Question

Determine the Greatest Common Factor (GCF) of $$6x^{6}y^{3}$$ and $$20x^{4}y^{8}$$

Answer

**step1** Understanding the problem

We need to determine the Greatest Common Factor (GCF) of two given terms: $$6x^{6}y^{3}$$ and $$20x^{4}y^{8}$$. The GCF is the largest factor that divides both terms exactly.

**step2** Breaking down the problem

To find the GCF of these algebraic terms, we will find the GCF of the numerical coefficients, and then the GCF for each variable part separately.
The first term is $$6x^{6}y^{3}$$. It has a coefficient of 6, an x-part of $$x^{6}$$, and a y-part of $$y^{3}$$.
The second term is $$20x^{4}y^{8}$$. It has a coefficient of 20, an x-part of $$x^{4}$$, and a y-part of $$y^{8}$$.

**step3** Finding the GCF of the coefficients

Let's find the GCF of the numerical coefficients, which are 6 and 20.
We can list the factors for each number:
Factors of 6: 1, 2, 3, 6
Factors of 20: 1, 2, 4, 5, 10, 20
The common factors are 1 and 2.
The Greatest Common Factor of 6 and 20 is 2.

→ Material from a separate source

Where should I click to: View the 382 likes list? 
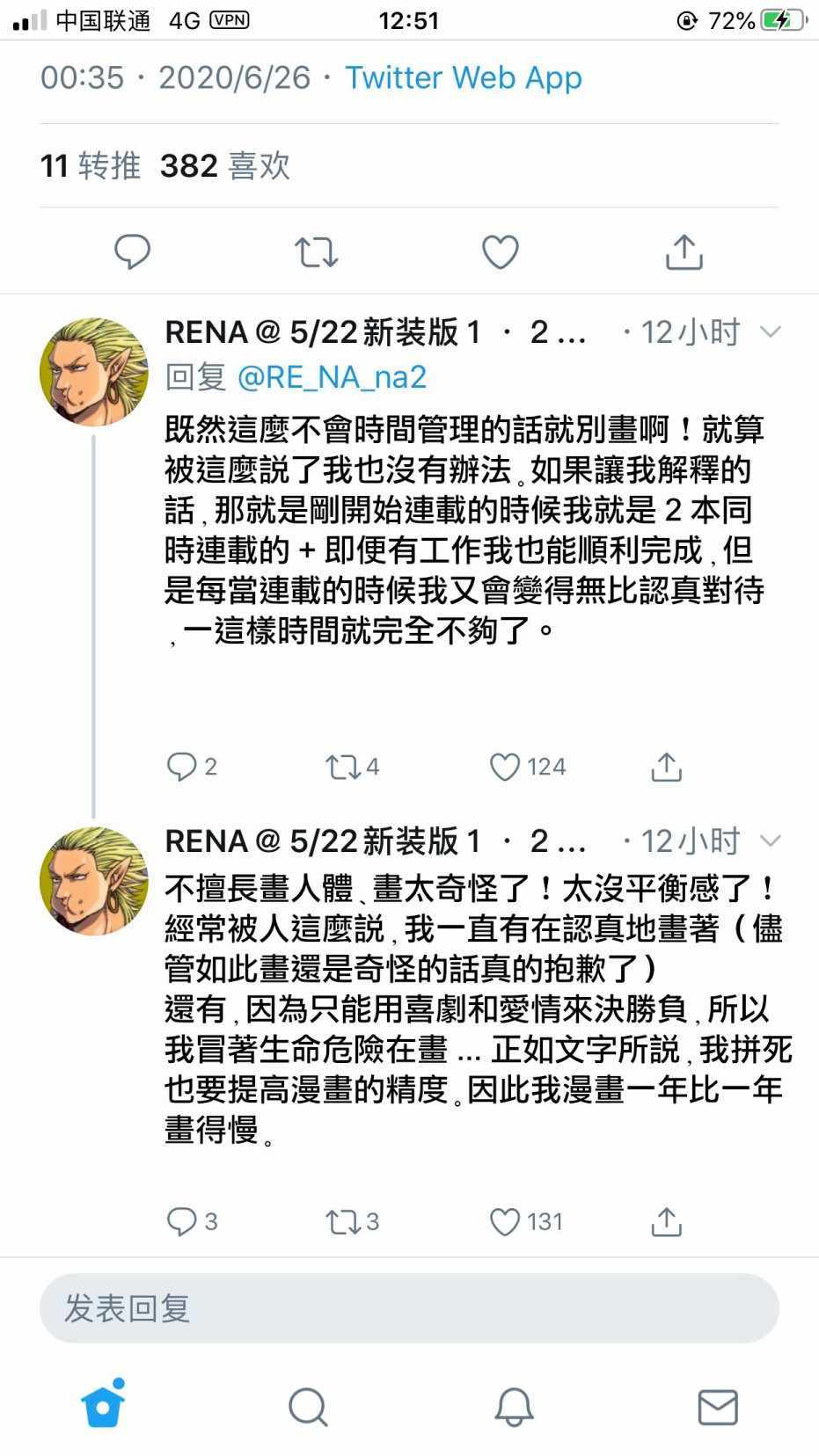click(x=225, y=165)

**step4** Finding the GCF of the x-parts

Now, let's find the GCF of the x-parts, which are $$x^{6}$$ and $$x^{4}$$.
The term $$x^{6}$$ means x multiplied by itself 6 times.
The term $$x^{4}$$ means x multiplied by itself 4 times.
The common factors for the x-parts are the powers of x that are present in both. The largest common factor will be the lowest power of x present in both terms.
Comparing $$x^{6}$$ and $$x^{4}$$, the lowest power is $$x^{4}$$.
So, the GCF of $$x^{6}$$ and $$x^{4}$$ is $$x^{4}$$.

**step5** Finding the GCF of the y-parts

Next, let's find the GCF of the y-parts, which are $$y^{3}$$ and $$y^{8}$$.
The term $$y^{3}$$ means y multiplied by itself 3 times.
The term $$y^{8}$$ means y multiplied by itself 8 times.
Similar to the x-parts, the largest common factor will be the lowest power of y present in both terms.
Comparing $$y^{3}$$ and $$y^{8}$$, the lowest power is $$y^{3}$$.
So, the GCF of $$y^{3}$$ and $$y^{8}$$ is $$y^{3}$$.

**step6** Combining the GCFs

Finally, to find the Greatest Common Factor of $$6x^{6}y^{3}$$ and $$20x^{4}y^{8}$$, we multiply the GCFs found for the coefficients, the x-parts, and the y-parts.
GCF = (GCF of coefficients) $$\times$$ (GCF of x-parts) $$\times$$ (GCF of y-parts)
GCF = $$2 \times x^{4} \times y^{3}$$
Therefore, the GCF of $$6x^{6}y^{3}$$ and $$20x^{4}y^{8}$$ is $$2x^{4}y^{3}$$.